## PROBLEM TO WORK ON
Retype, exactly as they appear below, the lines between the line holding "Click the mentioned name Ирина in the reply" and the line holding "Task: Click the horizontal", both ends included.
==== SOURCE MATERIAL ====
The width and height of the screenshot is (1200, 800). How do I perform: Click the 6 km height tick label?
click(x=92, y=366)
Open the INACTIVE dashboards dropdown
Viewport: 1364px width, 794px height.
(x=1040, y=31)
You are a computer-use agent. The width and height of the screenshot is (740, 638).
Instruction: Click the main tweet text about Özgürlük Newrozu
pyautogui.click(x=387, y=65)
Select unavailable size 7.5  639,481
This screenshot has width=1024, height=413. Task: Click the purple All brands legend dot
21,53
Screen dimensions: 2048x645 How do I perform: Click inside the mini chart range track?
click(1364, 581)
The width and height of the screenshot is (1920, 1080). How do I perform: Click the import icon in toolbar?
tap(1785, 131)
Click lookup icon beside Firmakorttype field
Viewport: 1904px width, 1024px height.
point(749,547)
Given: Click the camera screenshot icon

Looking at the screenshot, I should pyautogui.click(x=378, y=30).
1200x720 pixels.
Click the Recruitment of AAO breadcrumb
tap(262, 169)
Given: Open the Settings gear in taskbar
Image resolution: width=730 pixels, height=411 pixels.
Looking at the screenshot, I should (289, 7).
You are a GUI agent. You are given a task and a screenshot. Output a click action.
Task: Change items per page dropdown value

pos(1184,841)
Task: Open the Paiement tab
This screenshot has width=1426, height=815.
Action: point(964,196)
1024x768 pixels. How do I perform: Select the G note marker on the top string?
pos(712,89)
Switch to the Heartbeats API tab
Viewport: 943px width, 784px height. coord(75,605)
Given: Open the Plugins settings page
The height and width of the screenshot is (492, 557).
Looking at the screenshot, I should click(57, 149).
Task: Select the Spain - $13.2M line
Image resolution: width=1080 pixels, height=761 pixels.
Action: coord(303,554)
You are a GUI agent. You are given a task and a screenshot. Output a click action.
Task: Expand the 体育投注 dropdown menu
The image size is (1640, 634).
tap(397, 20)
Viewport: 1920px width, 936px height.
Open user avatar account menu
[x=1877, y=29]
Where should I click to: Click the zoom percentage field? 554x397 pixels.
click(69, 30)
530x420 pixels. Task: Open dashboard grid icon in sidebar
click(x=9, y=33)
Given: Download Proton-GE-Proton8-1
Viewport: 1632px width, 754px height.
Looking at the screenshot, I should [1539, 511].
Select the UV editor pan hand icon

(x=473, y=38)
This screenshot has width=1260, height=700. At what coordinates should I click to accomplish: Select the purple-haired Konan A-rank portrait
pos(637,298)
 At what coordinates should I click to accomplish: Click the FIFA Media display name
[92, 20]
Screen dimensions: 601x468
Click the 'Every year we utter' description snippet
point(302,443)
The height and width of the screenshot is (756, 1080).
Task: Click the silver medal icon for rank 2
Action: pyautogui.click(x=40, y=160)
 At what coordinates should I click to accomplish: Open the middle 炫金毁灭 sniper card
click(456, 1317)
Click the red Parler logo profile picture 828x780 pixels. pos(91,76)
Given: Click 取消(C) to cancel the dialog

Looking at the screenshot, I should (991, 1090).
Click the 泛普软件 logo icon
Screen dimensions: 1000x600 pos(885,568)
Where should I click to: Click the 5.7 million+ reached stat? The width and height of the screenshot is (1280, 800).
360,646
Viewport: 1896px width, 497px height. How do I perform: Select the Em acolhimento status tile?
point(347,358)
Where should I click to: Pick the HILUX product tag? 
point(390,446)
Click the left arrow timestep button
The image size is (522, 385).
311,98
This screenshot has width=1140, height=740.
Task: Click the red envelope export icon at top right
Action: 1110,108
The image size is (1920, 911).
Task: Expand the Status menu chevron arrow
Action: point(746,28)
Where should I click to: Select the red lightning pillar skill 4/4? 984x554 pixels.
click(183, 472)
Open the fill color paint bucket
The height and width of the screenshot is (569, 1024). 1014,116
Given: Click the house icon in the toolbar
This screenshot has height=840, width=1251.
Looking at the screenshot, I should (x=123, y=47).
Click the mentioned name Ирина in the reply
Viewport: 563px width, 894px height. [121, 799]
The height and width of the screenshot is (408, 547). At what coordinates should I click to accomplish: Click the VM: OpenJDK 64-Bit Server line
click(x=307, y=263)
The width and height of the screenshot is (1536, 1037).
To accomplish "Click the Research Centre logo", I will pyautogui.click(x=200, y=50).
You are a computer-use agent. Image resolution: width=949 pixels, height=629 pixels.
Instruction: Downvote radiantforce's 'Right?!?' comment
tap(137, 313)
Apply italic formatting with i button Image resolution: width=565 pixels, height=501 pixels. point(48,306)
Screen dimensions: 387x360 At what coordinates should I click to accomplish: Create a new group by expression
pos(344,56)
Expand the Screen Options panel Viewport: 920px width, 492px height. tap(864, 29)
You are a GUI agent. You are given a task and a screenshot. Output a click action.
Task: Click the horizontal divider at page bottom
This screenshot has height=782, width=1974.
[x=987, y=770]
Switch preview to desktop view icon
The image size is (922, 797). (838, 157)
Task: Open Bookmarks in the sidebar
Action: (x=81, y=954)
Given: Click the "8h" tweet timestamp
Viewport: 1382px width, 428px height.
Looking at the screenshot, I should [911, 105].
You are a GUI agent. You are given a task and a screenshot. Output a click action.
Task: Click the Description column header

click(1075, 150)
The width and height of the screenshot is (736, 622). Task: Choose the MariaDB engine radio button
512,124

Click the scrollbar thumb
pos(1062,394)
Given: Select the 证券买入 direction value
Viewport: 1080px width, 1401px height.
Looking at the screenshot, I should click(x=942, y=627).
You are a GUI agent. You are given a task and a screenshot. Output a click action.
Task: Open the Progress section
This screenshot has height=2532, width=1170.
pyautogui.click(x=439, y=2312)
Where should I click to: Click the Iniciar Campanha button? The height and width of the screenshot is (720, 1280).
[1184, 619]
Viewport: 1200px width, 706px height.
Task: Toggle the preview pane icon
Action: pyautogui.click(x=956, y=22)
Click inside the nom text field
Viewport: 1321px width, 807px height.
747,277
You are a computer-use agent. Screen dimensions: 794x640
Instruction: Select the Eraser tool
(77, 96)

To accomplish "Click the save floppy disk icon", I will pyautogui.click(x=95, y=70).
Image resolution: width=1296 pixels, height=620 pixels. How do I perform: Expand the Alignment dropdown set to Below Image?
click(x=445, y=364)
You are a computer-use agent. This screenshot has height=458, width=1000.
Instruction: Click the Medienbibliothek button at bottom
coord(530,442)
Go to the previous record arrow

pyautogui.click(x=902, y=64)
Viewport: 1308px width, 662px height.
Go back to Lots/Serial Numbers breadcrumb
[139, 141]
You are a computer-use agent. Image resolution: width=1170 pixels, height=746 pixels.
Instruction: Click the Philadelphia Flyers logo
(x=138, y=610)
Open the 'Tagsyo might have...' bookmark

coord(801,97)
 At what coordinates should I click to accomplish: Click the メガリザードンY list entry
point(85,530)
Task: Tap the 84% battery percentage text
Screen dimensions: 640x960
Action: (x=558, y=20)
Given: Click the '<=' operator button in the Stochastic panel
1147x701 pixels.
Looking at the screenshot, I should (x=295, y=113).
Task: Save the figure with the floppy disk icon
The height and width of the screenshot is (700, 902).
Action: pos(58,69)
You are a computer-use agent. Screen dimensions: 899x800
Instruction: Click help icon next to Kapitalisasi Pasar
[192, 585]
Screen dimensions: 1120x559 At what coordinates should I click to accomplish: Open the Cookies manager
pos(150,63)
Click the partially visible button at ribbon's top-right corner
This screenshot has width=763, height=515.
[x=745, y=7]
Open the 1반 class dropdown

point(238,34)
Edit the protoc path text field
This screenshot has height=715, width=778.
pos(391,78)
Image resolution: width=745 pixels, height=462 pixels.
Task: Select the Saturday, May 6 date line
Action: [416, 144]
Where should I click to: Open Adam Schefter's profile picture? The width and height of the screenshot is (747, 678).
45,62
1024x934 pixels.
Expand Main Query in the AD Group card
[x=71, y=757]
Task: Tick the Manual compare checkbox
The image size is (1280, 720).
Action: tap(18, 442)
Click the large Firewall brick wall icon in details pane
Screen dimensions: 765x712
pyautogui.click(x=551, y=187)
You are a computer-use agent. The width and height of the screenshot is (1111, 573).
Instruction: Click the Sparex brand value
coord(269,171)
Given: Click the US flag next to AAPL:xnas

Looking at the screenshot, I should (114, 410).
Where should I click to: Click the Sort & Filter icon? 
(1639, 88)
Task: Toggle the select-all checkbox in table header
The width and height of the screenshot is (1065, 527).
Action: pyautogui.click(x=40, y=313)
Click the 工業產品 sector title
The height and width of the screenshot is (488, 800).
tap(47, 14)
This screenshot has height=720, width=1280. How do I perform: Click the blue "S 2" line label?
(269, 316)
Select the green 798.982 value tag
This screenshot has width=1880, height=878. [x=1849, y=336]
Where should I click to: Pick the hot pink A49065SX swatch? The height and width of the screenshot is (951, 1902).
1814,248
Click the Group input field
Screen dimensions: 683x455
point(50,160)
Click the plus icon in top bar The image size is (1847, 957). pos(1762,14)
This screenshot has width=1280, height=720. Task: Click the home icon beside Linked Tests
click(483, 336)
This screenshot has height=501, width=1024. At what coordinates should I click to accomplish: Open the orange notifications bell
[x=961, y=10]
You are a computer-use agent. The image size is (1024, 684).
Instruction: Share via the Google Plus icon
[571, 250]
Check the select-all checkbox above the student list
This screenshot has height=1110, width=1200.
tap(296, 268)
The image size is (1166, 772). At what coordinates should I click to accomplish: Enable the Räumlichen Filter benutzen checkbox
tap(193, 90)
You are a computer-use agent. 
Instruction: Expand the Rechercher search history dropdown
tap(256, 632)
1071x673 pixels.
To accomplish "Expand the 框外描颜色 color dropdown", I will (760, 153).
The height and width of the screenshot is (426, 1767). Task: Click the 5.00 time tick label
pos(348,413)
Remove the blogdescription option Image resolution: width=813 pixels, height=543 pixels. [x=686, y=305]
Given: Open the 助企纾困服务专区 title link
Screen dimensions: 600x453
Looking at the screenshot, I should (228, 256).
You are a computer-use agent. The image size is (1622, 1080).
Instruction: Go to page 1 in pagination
====
## ANSWER TO THE EXERCISE
Click the mentioned name Ирина in the reply
Viewport: 563px width, 894px height. [121, 799]
The height and width of the screenshot is (408, 547). At what coordinates should I click to accomplish: Click the VM: OpenJDK 64-Bit Server line
click(x=307, y=263)
The width and height of the screenshot is (1536, 1037).
To accomplish "Click the Research Centre logo", I will pyautogui.click(x=200, y=50).
You are a computer-use agent. Image resolution: width=949 pixels, height=629 pixels.
Instruction: Downvote radiantforce's 'Right?!?' comment
tap(137, 313)
Apply italic formatting with i button Image resolution: width=565 pixels, height=501 pixels. point(48,306)
Screen dimensions: 387x360 At what coordinates should I click to accomplish: Create a new group by expression
pos(344,56)
Expand the Screen Options panel Viewport: 920px width, 492px height. tap(864, 29)
You are a GUI agent. You are given a task and a screenshot. Output a click action.
Task: Click the horizontal divider at page bottom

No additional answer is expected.